**Your goal**
Output the full listing that appears below, exactly as it is presented.
___ Recorded data
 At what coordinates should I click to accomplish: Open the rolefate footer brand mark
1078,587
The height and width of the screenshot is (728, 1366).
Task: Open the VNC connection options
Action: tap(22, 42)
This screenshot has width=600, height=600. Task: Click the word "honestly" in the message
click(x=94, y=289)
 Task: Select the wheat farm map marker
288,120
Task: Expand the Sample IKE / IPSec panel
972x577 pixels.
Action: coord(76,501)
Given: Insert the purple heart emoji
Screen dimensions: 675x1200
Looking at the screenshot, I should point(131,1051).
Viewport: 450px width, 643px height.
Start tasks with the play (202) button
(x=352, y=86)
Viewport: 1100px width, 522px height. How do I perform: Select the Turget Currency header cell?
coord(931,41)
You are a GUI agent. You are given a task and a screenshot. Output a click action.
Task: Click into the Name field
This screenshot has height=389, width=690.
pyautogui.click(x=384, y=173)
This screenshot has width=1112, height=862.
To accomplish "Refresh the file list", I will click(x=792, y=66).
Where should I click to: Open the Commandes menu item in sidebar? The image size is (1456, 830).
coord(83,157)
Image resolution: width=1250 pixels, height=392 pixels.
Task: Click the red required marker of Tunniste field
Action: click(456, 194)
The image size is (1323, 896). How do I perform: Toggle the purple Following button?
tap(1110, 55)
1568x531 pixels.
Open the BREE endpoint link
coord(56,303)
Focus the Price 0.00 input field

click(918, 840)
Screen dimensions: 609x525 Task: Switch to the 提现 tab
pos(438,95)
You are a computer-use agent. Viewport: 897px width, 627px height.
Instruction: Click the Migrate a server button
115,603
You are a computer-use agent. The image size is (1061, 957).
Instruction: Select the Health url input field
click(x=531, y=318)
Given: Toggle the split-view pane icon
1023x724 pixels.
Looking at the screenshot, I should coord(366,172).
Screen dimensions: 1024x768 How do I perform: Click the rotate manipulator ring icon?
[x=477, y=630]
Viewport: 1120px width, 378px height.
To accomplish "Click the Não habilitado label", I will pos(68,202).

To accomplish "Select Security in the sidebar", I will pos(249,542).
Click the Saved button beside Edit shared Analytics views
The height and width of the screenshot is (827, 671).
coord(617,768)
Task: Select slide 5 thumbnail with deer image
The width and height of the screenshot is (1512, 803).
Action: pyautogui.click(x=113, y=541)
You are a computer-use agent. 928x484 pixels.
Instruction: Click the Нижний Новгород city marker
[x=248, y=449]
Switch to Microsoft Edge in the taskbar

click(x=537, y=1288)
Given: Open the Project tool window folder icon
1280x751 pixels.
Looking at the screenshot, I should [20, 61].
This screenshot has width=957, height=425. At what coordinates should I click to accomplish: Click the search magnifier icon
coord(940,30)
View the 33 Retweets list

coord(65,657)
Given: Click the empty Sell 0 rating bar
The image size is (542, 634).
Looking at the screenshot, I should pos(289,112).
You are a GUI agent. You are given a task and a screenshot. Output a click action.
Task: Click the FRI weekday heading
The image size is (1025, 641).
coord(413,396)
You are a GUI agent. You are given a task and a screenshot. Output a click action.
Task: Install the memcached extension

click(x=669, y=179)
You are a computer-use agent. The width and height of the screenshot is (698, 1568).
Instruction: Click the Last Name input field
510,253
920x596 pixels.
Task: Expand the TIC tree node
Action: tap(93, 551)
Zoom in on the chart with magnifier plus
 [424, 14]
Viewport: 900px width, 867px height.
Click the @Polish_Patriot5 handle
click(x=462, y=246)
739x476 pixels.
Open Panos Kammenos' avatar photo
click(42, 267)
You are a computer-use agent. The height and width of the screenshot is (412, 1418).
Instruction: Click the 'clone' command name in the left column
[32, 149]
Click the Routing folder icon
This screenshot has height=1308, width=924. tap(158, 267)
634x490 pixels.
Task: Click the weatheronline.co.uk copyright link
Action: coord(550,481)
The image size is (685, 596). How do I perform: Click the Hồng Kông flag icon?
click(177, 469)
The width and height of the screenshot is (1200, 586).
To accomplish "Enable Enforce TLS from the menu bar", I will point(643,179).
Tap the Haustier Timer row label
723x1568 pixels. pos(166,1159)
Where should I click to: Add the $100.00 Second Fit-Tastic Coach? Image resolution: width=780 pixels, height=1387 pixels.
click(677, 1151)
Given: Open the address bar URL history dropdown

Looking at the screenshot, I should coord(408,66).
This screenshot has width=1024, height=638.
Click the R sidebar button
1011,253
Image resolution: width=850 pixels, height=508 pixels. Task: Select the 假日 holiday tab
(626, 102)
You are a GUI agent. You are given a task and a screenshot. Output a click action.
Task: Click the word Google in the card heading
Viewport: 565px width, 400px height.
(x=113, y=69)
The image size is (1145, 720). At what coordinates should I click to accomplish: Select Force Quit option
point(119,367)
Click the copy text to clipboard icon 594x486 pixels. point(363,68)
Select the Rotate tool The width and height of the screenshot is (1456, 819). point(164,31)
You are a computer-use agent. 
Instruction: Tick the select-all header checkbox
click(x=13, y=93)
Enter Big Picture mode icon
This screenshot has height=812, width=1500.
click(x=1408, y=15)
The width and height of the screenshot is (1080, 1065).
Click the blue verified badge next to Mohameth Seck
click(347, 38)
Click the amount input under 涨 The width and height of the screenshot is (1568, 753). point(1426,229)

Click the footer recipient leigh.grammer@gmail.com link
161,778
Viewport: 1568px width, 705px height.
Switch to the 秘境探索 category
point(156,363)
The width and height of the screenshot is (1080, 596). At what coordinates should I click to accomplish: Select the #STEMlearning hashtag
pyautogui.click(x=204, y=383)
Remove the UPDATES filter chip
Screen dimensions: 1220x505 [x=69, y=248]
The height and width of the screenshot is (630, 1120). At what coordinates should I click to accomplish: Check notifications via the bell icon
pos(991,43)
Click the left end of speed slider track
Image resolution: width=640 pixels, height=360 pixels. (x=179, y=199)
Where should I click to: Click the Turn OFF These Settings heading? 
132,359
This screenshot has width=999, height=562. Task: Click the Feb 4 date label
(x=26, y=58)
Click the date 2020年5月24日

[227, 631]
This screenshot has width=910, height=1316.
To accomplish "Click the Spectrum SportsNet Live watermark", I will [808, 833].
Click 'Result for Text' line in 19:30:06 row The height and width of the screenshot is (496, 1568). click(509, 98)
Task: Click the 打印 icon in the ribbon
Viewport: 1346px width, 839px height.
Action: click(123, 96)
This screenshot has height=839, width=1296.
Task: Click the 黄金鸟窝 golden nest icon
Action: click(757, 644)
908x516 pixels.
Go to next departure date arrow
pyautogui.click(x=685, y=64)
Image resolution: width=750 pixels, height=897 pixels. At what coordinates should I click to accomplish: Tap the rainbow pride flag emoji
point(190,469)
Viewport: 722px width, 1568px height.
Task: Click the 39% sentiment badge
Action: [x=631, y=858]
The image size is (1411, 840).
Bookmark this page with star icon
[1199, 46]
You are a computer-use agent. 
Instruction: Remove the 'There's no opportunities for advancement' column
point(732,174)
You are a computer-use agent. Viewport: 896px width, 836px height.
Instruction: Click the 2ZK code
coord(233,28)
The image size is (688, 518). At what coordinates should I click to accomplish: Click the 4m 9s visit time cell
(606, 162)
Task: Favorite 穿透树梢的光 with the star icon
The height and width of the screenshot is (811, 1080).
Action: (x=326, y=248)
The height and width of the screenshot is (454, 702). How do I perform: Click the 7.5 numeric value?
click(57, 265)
______
**Result for this exercise**
 At what coordinates should I click to accomplish: Open the rolefate footer brand mark
1078,587
The height and width of the screenshot is (728, 1366).
Task: Open the VNC connection options
Action: tap(22, 42)
This screenshot has width=600, height=600. Task: Click the word "honestly" in the message
click(x=94, y=289)
 Task: Select the wheat farm map marker
288,120
Task: Expand the Sample IKE / IPSec panel
972x577 pixels.
Action: coord(76,501)
Given: Insert the purple heart emoji
Screen dimensions: 675x1200
Looking at the screenshot, I should point(131,1051).
Viewport: 450px width, 643px height.
Start tasks with the play (202) button
(x=352, y=86)
Viewport: 1100px width, 522px height. How do I perform: Select the Turget Currency header cell?
coord(931,41)
You are a GUI agent. You are given a task and a screenshot. Output a click action.
Task: Click into the Name field
This screenshot has height=389, width=690.
pyautogui.click(x=384, y=173)
This screenshot has width=1112, height=862.
To accomplish "Refresh the file list", I will click(x=792, y=66).
Where should I click to: Open the Commandes menu item in sidebar? The image size is (1456, 830).
coord(83,157)
Image resolution: width=1250 pixels, height=392 pixels.
Task: Click the red required marker of Tunniste field
Action: click(456, 194)
The image size is (1323, 896). How do I perform: Toggle the purple Following button?
tap(1110, 55)
1568x531 pixels.
Open the BREE endpoint link
coord(56,303)
Focus the Price 0.00 input field

click(918, 840)
Screen dimensions: 609x525 Task: Switch to the 提现 tab
pos(438,95)
You are a computer-use agent. Viewport: 897px width, 627px height.
Instruction: Click the Migrate a server button
115,603
You are a computer-use agent. The image size is (1061, 957).
Instruction: Select the Health url input field
click(x=531, y=318)
Given: Toggle the split-view pane icon
1023x724 pixels.
Looking at the screenshot, I should coord(366,172).
Screen dimensions: 1024x768 How do I perform: Click the rotate manipulator ring icon?
[x=477, y=630]
Viewport: 1120px width, 378px height.
To accomplish "Click the Não habilitado label", I will pos(68,202).

To accomplish "Select Security in the sidebar", I will pos(249,542).
Click the Saved button beside Edit shared Analytics views
The height and width of the screenshot is (827, 671).
coord(617,768)
Task: Select slide 5 thumbnail with deer image
The width and height of the screenshot is (1512, 803).
Action: pyautogui.click(x=113, y=541)
You are a computer-use agent. 928x484 pixels.
Instruction: Click the Нижний Новгород city marker
[x=248, y=449]
Switch to Microsoft Edge in the taskbar

click(x=537, y=1288)
Given: Open the Project tool window folder icon
1280x751 pixels.
Looking at the screenshot, I should [20, 61].
This screenshot has width=957, height=425. At what coordinates should I click to accomplish: Click the search magnifier icon
coord(940,30)
View the 33 Retweets list

coord(65,657)
Given: Click the empty Sell 0 rating bar
The image size is (542, 634).
Looking at the screenshot, I should pos(289,112).
You are a GUI agent. You are given a task and a screenshot. Output a click action.
Task: Click the FRI weekday heading
The image size is (1025, 641).
coord(413,396)
You are a GUI agent. You are given a task and a screenshot. Output a click action.
Task: Install the memcached extension

click(x=669, y=179)
You are a computer-use agent. The width and height of the screenshot is (698, 1568).
Instruction: Click the Last Name input field
510,253
920x596 pixels.
Task: Expand the TIC tree node
Action: tap(93, 551)
Zoom in on the chart with magnifier plus
 [424, 14]
Viewport: 900px width, 867px height.
Click the @Polish_Patriot5 handle
click(x=462, y=246)
739x476 pixels.
Open Panos Kammenos' avatar photo
click(42, 267)
You are a computer-use agent. The height and width of the screenshot is (412, 1418).
Instruction: Click the 'clone' command name in the left column
[32, 149]
Click the Routing folder icon
This screenshot has height=1308, width=924. tap(158, 267)
634x490 pixels.
Task: Click the weatheronline.co.uk copyright link
Action: coord(550,481)
The image size is (685, 596). How do I perform: Click the Hồng Kông flag icon?
click(177, 469)
The width and height of the screenshot is (1200, 586).
To accomplish "Enable Enforce TLS from the menu bar", I will point(643,179).
Tap the Haustier Timer row label
723x1568 pixels. pos(166,1159)
Where should I click to: Add the $100.00 Second Fit-Tastic Coach? Image resolution: width=780 pixels, height=1387 pixels.
click(677, 1151)
Given: Open the address bar URL history dropdown

Looking at the screenshot, I should coord(408,66).
This screenshot has width=1024, height=638.
Click the R sidebar button
1011,253
Image resolution: width=850 pixels, height=508 pixels. Task: Select the 假日 holiday tab
(626, 102)
You are a GUI agent. You are given a task and a screenshot. Output a click action.
Task: Click the word Google in the card heading
Viewport: 565px width, 400px height.
(x=113, y=69)
The image size is (1145, 720). At what coordinates should I click to accomplish: Select Force Quit option
point(119,367)
Click the copy text to clipboard icon 594x486 pixels. point(363,68)
Select the Rotate tool The width and height of the screenshot is (1456, 819). point(164,31)
You are a computer-use agent. 
Instruction: Tick the select-all header checkbox
click(x=13, y=93)
Enter Big Picture mode icon
This screenshot has height=812, width=1500.
click(x=1408, y=15)
The width and height of the screenshot is (1080, 1065).
Click the blue verified badge next to Mohameth Seck
click(347, 38)
Click the amount input under 涨 The width and height of the screenshot is (1568, 753). point(1426,229)

Click the footer recipient leigh.grammer@gmail.com link
161,778
Viewport: 1568px width, 705px height.
Switch to the 秘境探索 category
point(156,363)
The width and height of the screenshot is (1080, 596). At what coordinates should I click to accomplish: Select the #STEMlearning hashtag
pyautogui.click(x=204, y=383)
Remove the UPDATES filter chip
Screen dimensions: 1220x505 [x=69, y=248]
The height and width of the screenshot is (630, 1120). At what coordinates should I click to accomplish: Check notifications via the bell icon
pos(991,43)
Click the left end of speed slider track
Image resolution: width=640 pixels, height=360 pixels. (x=179, y=199)
Where should I click to: Click the Turn OFF These Settings heading? 
132,359
This screenshot has width=999, height=562. Task: Click the Feb 4 date label
(x=26, y=58)
Click the date 2020年5月24日

[227, 631]
This screenshot has width=910, height=1316.
To accomplish "Click the Spectrum SportsNet Live watermark", I will [808, 833].
Click 'Result for Text' line in 19:30:06 row The height and width of the screenshot is (496, 1568). click(509, 98)
Task: Click the 打印 icon in the ribbon
Viewport: 1346px width, 839px height.
Action: click(123, 96)
This screenshot has height=839, width=1296.
Task: Click the 黄金鸟窝 golden nest icon
Action: click(757, 644)
908x516 pixels.
Go to next departure date arrow
pyautogui.click(x=685, y=64)
Image resolution: width=750 pixels, height=897 pixels. At what coordinates should I click to accomplish: Tap the rainbow pride flag emoji
point(190,469)
Viewport: 722px width, 1568px height.
Task: Click the 39% sentiment badge
Action: [x=631, y=858]
The image size is (1411, 840).
Bookmark this page with star icon
[1199, 46]
You are a computer-use agent. 
Instruction: Remove the 'There's no opportunities for advancement' column
point(732,174)
You are a computer-use agent. Viewport: 896px width, 836px height.
Instruction: Click the 2ZK code
coord(233,28)
The image size is (688, 518). At what coordinates should I click to accomplish: Click the 4m 9s visit time cell
(606, 162)
Task: Favorite 穿透树梢的光 with the star icon
The height and width of the screenshot is (811, 1080).
Action: (x=326, y=248)
The height and width of the screenshot is (454, 702). How do I perform: Click the 7.5 numeric value?
click(57, 265)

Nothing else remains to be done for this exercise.